Reputation: 1151
First of all, I know enough about VPN setup just to be dangerous, so hopefully I can explain my problem clear enough.
We have a server in our AWS VPC that a client will need to access via a VPN connection. The client wants to access the server as though it's a specific IP address on their internal network. That IP address is not within the subnet we use, nor even the VPC, so I'm wondering if/how I can map it to our server. It seems like I want something like an EIP, only a private one I can select. Is that possible?
Here are some values from the AWS side:
vpc: 10.0.0.0/16
subnet: 10.0.1.0/24
instance: 10.0.1.140
The desired IP address from the client's perspective is 10.128.13.25. I'd like to configure the AWS side so that requests to 10.128.13.25 route to 10.0.1.140.
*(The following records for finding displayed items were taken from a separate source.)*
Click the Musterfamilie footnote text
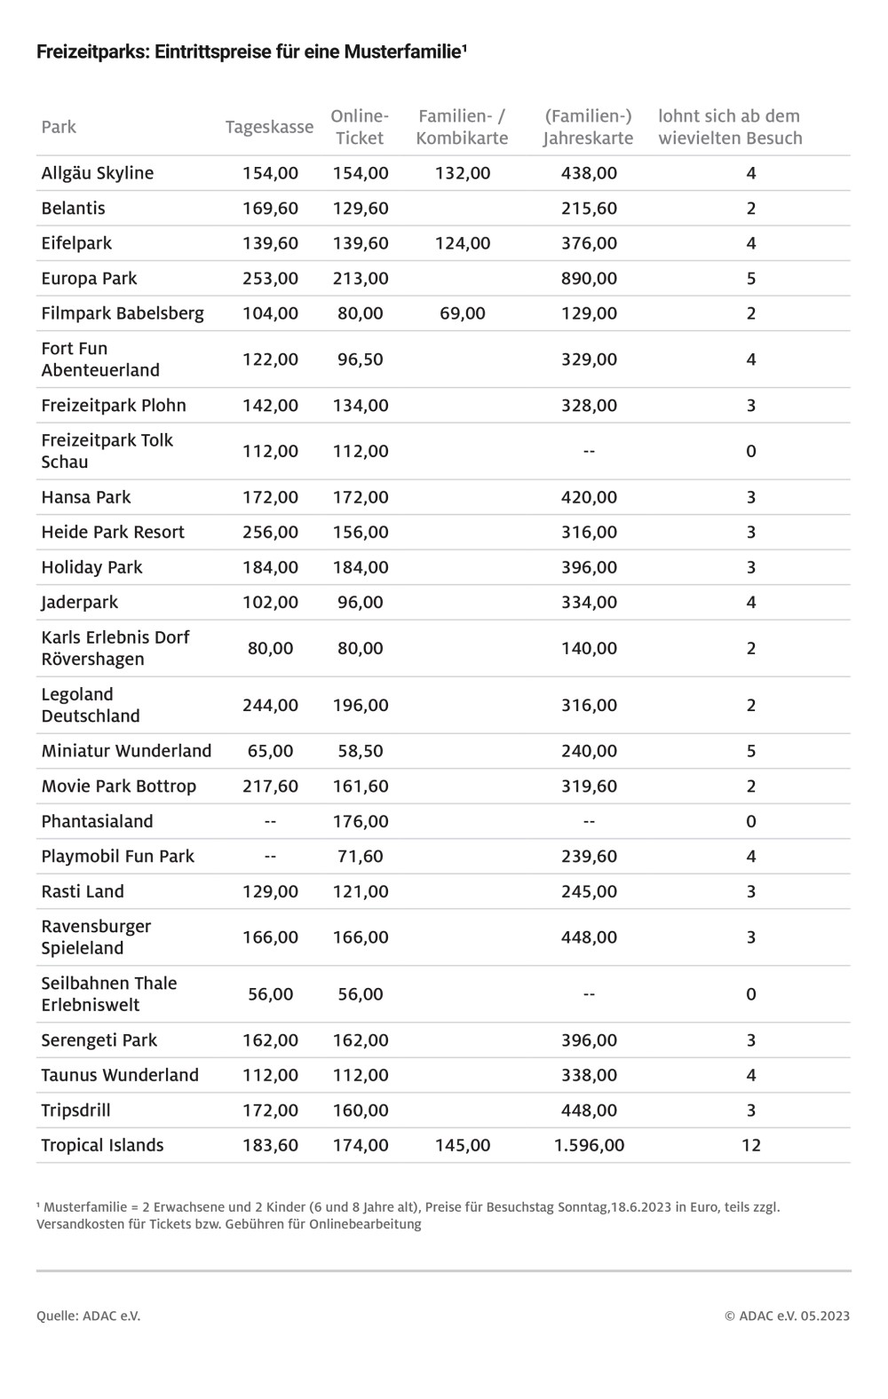 408,1216
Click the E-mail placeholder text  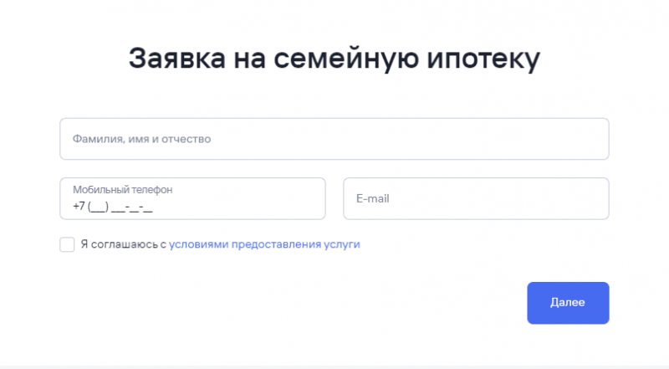click(x=373, y=199)
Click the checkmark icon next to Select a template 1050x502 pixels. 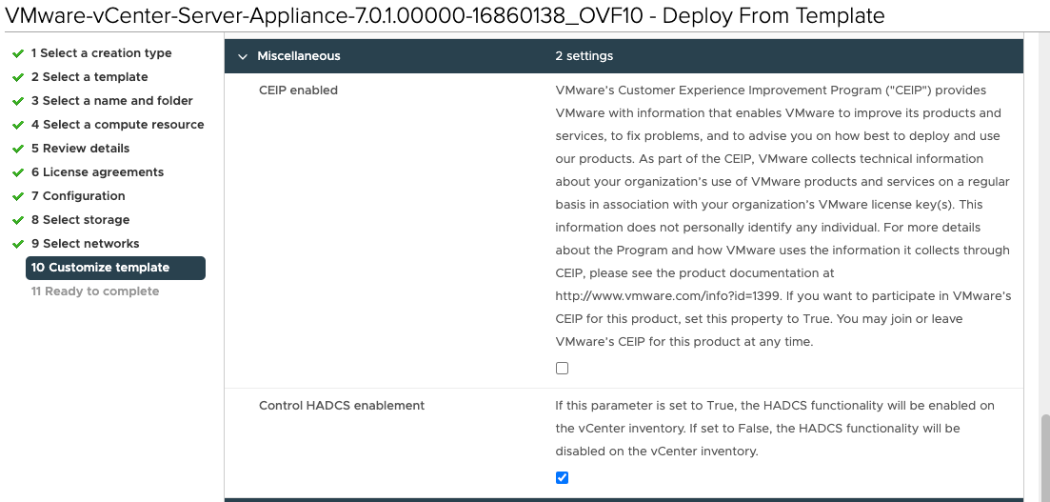coord(18,77)
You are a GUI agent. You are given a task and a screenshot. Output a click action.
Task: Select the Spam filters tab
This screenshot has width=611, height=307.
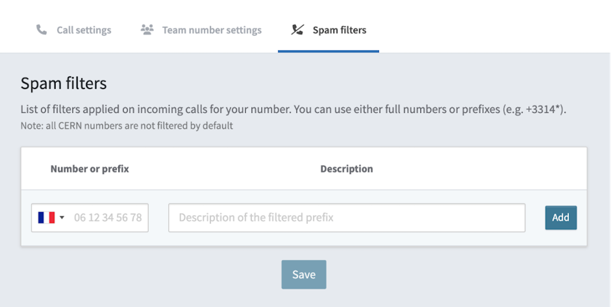(x=339, y=30)
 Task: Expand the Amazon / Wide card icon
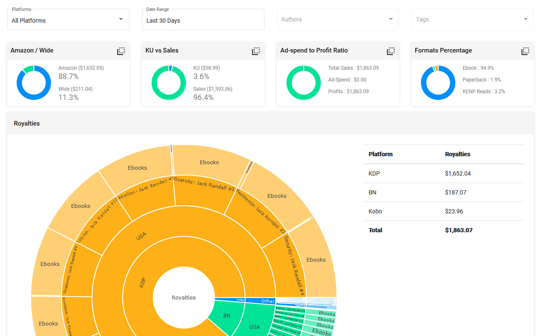(x=121, y=51)
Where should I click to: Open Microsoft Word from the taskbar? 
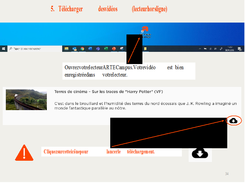90,49
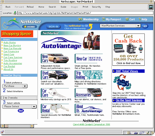Click the SIGN-IN button

(53, 27)
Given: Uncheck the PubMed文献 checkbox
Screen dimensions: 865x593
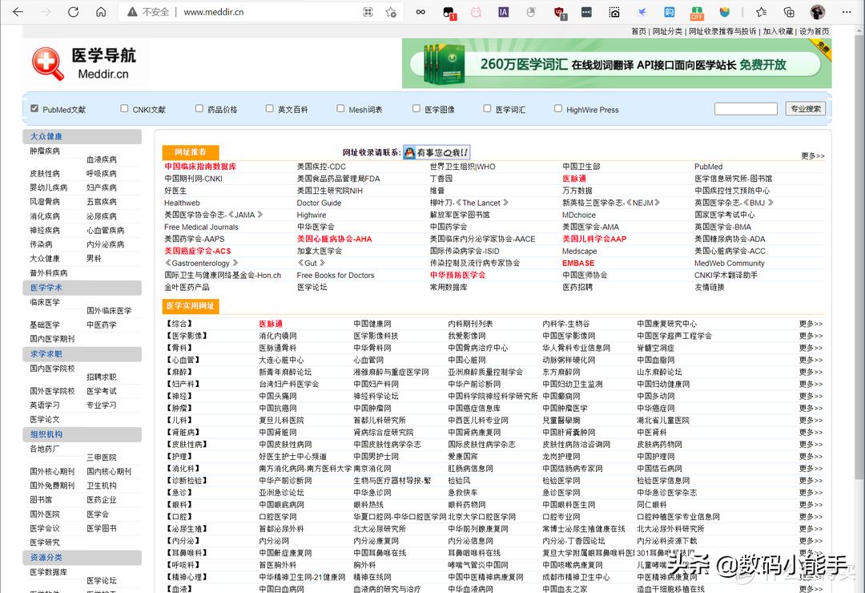Looking at the screenshot, I should coord(33,108).
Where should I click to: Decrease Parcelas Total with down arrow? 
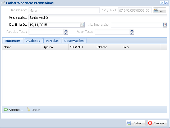click(x=66, y=33)
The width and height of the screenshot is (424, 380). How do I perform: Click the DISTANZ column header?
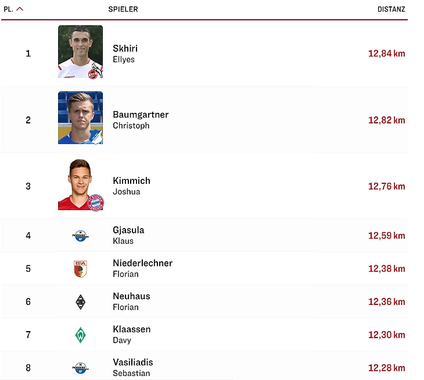tap(391, 9)
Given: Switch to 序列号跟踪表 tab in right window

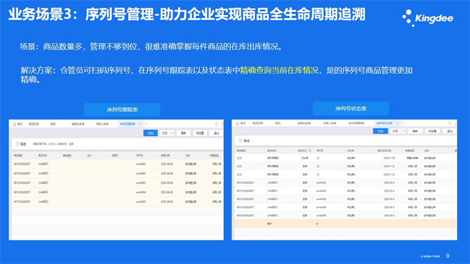Looking at the screenshot, I should 357,123.
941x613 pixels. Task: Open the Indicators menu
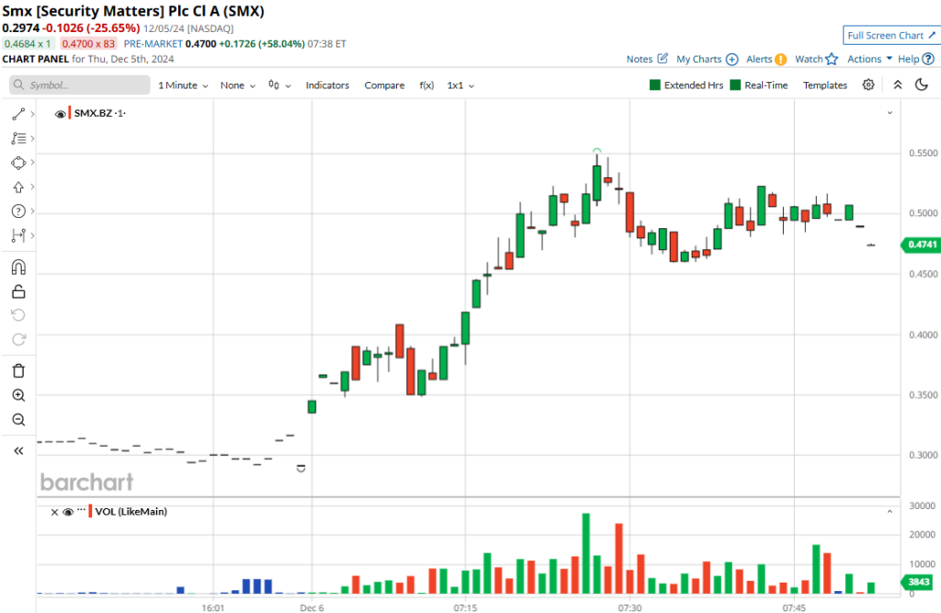click(x=327, y=85)
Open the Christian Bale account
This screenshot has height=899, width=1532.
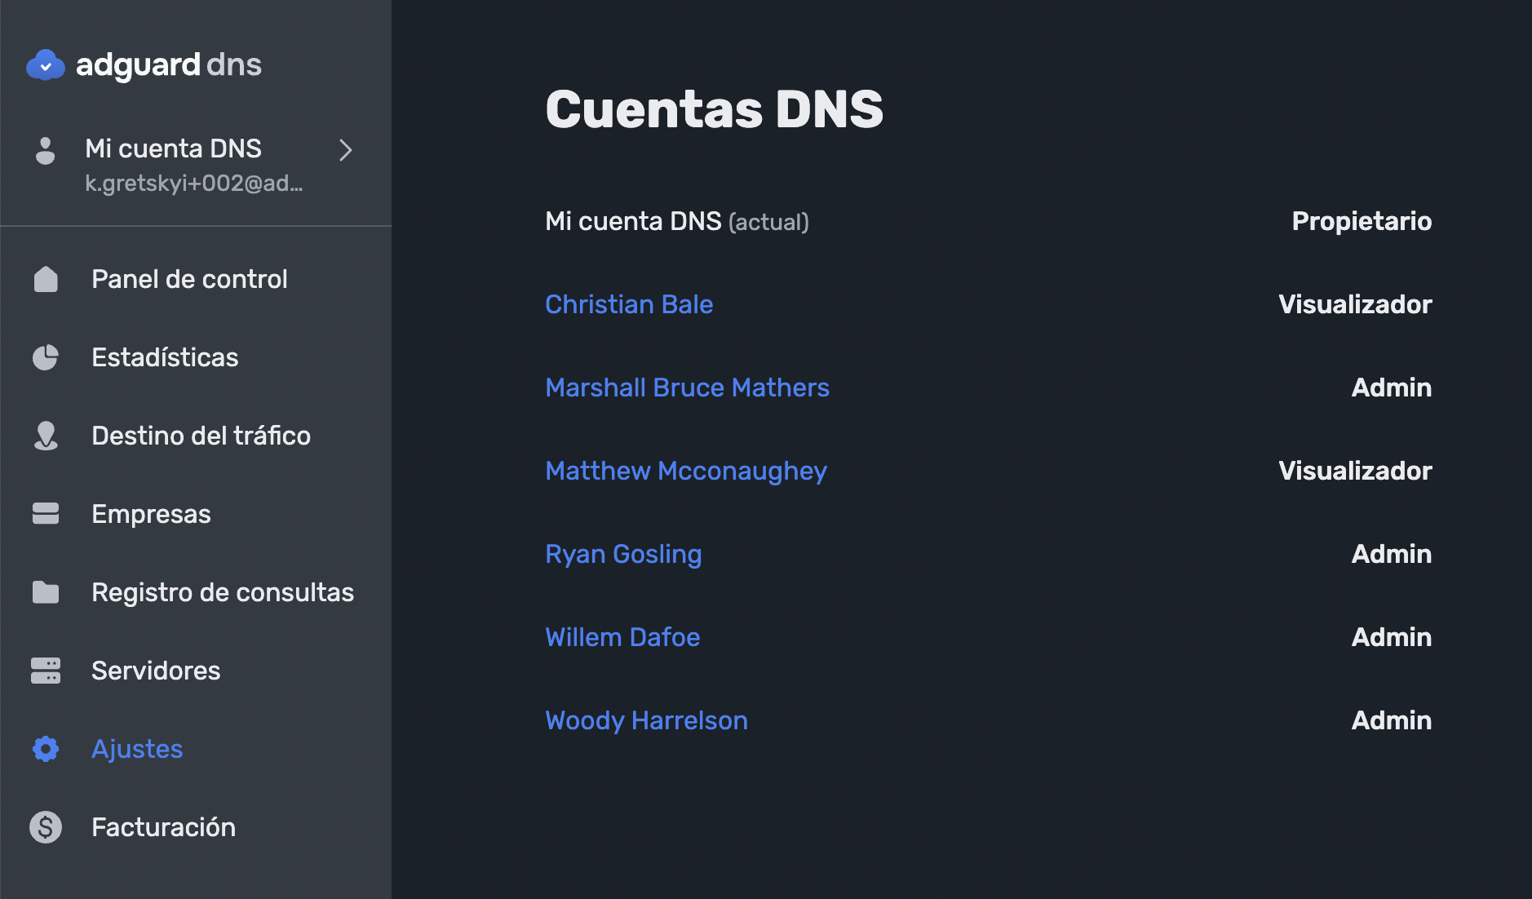tap(629, 304)
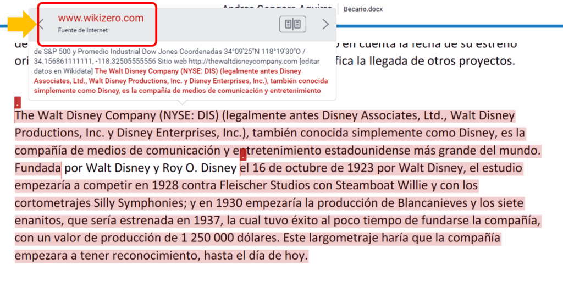Click unhighlighted text "por Walt Disney y Roy O. Disney"
This screenshot has width=563, height=281.
pyautogui.click(x=150, y=168)
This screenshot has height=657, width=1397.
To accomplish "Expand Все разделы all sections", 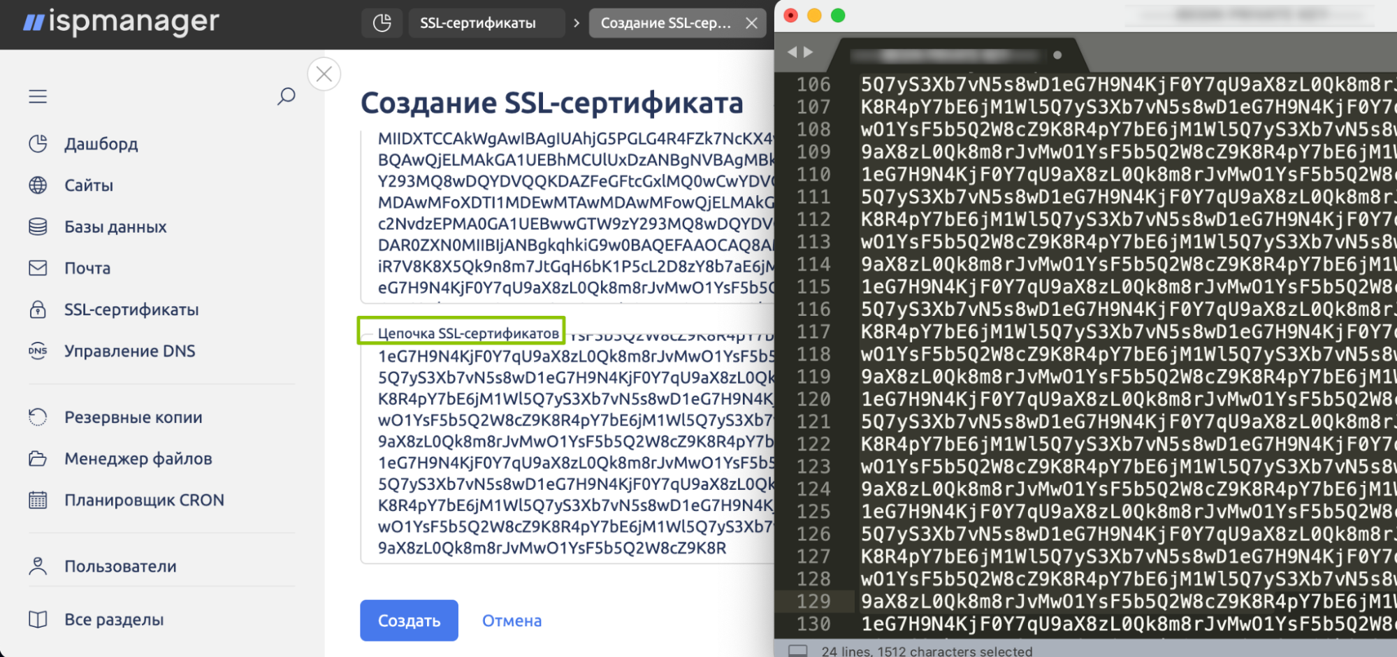I will coord(114,619).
I've done something similar outside of AWS. In that case the server was multi-homed, and configured one interface as 10.128.13.25. I'm not sure how to do that within AWS, though. Any suggestions on how I can do it?
UPDATE:
I tried to add an ENI with the desired IP address, but that address is not just in a different subnet, it's outside the 10.0.0.0/16 range of our VPC. I've seen a little about peer-to-peer VPCs. Do I need to create a second VPC, then set them up as peers?
Upvotes: 1
Views: 2048
Reputation: 13501
If you establish the VPN connection to the Virtual Private Gateway in your VPC, and set it as the target of non-local traffic in your subnet's routing table, your customer will be able to reach the VPC as an extension of his network. But mind that the IP ranges can not overlap, e.g. use 10.x.y.z on-premise, 192.168.x.y on the VPC.
If i understood correctly, you do not need a EIP or dual homed instances for that. If you actually need, you can attach multiple ENIs with different IP addresses to your instances, even bound to separate subnets.